Vibration-based damage detection relies on changes in structural dynamic features. However, environmental and operational variations (EOVs) can cause changes in dynamic features that mask those caused by damage. In addition, the EOV effects on dynamic features are often nonlinear, which limits the application of many linear damage detection methods. A novel nonlinear output-only method is proposed to address this. This method leverages variational mode decomposition (VMD) as a preprocessing step to remove seasonal patterns and noise from the modal frequencies. The first modes of the decomposition results (IMF1 signals) are then used to calculate the Euclidean distance based on the residual obtained by the principal component analysis (PCA) method.
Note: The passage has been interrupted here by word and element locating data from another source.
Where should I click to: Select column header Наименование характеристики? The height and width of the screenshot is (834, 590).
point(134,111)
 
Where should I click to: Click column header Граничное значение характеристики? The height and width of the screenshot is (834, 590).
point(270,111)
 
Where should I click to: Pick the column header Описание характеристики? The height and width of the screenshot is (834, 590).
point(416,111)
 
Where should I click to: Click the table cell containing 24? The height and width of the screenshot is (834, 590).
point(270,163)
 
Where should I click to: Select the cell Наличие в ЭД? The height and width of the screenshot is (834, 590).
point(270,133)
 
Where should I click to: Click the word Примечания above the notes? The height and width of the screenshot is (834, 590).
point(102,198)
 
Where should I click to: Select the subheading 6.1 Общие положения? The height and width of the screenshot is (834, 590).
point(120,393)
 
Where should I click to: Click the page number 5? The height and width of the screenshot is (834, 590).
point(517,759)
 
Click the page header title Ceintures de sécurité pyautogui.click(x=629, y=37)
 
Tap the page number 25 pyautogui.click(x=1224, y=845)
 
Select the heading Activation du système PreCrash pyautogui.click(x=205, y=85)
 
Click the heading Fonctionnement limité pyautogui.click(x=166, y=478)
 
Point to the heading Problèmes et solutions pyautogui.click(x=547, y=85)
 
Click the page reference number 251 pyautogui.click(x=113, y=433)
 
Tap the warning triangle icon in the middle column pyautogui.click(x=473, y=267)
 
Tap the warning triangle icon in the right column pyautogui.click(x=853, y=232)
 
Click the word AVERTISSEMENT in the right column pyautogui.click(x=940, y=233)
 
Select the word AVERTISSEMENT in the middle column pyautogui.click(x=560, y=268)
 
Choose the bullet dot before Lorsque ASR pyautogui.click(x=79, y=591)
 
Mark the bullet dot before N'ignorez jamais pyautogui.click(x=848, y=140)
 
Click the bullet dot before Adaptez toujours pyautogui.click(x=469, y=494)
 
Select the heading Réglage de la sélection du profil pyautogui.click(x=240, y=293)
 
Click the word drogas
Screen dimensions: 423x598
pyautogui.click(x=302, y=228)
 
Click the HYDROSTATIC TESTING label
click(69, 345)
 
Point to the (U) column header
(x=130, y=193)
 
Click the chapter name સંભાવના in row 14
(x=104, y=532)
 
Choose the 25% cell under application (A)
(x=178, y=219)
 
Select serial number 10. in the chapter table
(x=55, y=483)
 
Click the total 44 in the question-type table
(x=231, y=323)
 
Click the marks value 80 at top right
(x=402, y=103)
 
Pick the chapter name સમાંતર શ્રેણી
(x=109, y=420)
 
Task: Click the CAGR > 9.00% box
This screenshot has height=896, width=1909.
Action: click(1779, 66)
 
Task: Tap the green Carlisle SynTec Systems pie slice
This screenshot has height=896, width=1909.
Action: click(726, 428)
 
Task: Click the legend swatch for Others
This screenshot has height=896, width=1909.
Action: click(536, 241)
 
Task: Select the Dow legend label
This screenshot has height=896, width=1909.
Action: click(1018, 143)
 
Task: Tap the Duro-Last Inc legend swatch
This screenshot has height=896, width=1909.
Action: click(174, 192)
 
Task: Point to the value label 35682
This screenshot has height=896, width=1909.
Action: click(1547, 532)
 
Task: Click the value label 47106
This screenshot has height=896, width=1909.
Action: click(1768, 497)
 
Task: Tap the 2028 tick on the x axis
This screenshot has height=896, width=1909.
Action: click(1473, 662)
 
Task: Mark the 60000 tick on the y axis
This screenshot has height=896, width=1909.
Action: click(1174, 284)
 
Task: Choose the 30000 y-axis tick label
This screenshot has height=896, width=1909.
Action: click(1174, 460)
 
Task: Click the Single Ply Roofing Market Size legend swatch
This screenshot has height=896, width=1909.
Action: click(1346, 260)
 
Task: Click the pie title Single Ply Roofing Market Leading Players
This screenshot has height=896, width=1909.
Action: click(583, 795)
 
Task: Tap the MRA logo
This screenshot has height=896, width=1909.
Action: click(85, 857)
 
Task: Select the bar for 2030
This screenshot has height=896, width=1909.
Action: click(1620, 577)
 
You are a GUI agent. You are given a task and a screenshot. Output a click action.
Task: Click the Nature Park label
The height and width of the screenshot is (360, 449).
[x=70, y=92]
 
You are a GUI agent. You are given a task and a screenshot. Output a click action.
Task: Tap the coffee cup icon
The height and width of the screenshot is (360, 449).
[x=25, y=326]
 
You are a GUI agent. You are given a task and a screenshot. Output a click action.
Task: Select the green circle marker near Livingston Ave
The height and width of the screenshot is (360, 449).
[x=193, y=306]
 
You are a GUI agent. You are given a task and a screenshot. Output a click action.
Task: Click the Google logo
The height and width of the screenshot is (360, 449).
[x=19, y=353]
To eliminate the nonlinear EOV effects and provide normalized damage features for reliable continuous dynamic monitoring, a Gaussian process regression (GPR) model is trained to learn the underlying calculation rule of the PCA Euclidean distance. Due to the linear nature of PCA, the nonlinear EOV effects are still retained in both the PCA Euclidean distance and the GPR–predicted value. Through a subtraction process, their common nonlinear environmental effects can be removed, and the resulting prediction error can serve as a normalized feature sensitive to structural damage. The proposed method is validated through a simulated 7-DOF example and real data from the Z24 bridge, with several comparisons highlighting its effectiveness.

Abstract Image

基于环境和运行变化下 PCA 欧氏距离预测误差的新型非线性纯输出损伤检测方法
基于振动的损伤检测依赖于结构动力特征的变化。然而,环境和操作变化(EOVs)可能会导致动态特征的变化,而这些变化会掩盖由损害引起的变化。此外,EOV对动力特性的影响往往是非线性的,这限制了许多线性损伤检测方法的应用。为了解决这一问题,提出了一种新颖的非线性纯输出方法。该方法利用变分模态分解(VMD)作为预处理步骤,从模态频率中去除季节性模式和噪声。然后使用分解结果的第一阶模态(IMF1信号)计算基于主成分分析(PCA)方法获得的残差的欧氏距离。为了消除非线性EOV效应,为可靠的连续动态监测提供归一化损伤特征,训练高斯过程回归(GPR)模型学习主成分分析欧几里得距离的基本计算规则。由于主成分分析的线性特性,在主成分分析的欧氏距离和gpr预测值中仍然保留了非线性EOV效应。通过减法处理,可以去除它们共同的非线性环境影响,从而得到的预测误差可以作为对结构损伤敏感的归一化特征。通过仿真7自由度算例和Z24桥的实际数据验证了该方法的有效性。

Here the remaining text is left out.